Magnesium has long been recognized for its importance in supporting various bodily functions, but recent research highlights its potential benefits for brain health.
Studies suggest that magnesium may play a key role in preserving brain volume and reducing the presence of white matter lesions (WMLs), which are often linked to cognitive decline. Interestingly, the effects of magnesium appear to be especially significant in women, though the benefits extend to both men and women.
Higher magnesium intake has been associated with larger brain volumes, and it may also help reduce the number of white matter lesions, a sign of brain aging or damage. These findings point to magnesium as a nutrient that may offer neuroprotective benefits, potentially helping to slow cognitive decline and support long-term brain health.

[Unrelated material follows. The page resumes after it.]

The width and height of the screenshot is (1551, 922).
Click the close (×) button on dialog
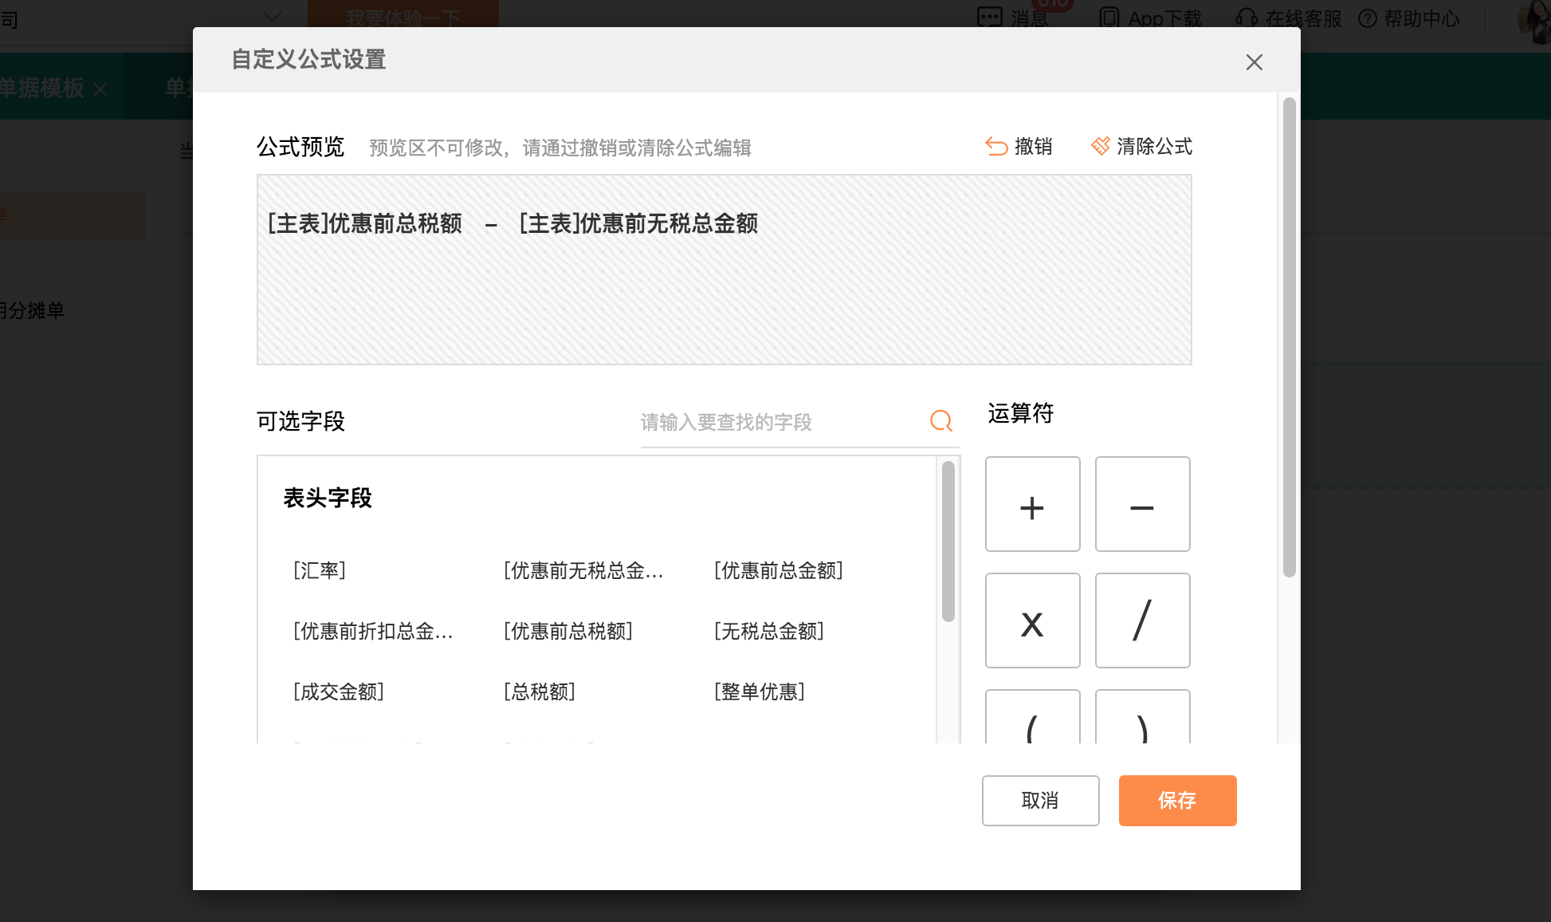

The study emphasized dietary magnesium as the source of these benefits, highlighting the importance of consuming magnesium-rich foods or supplements as part of a balanced diet.
The recommended daily intake of magnesium for adults is:
• Adult women (ages 19–30): 310 mg per day
• Adult women (ages 31 and older): 320 mg per day
• Adult men (ages 19–30): 400 mg per day
• Adult men (ages 31 and older): 420 mg per day
Magnesium can be sourced from foods such as leafy greens, nuts, seeds, and whole grains, or from high-quality supplements like magnesium glycinate or magnesium malate.
While the study found that magnesium’s effects on brain health were more pronounced in women, magnesium is equally important for men. It supports a wide range of functions, including muscle and nerve function, energy production, and bone health.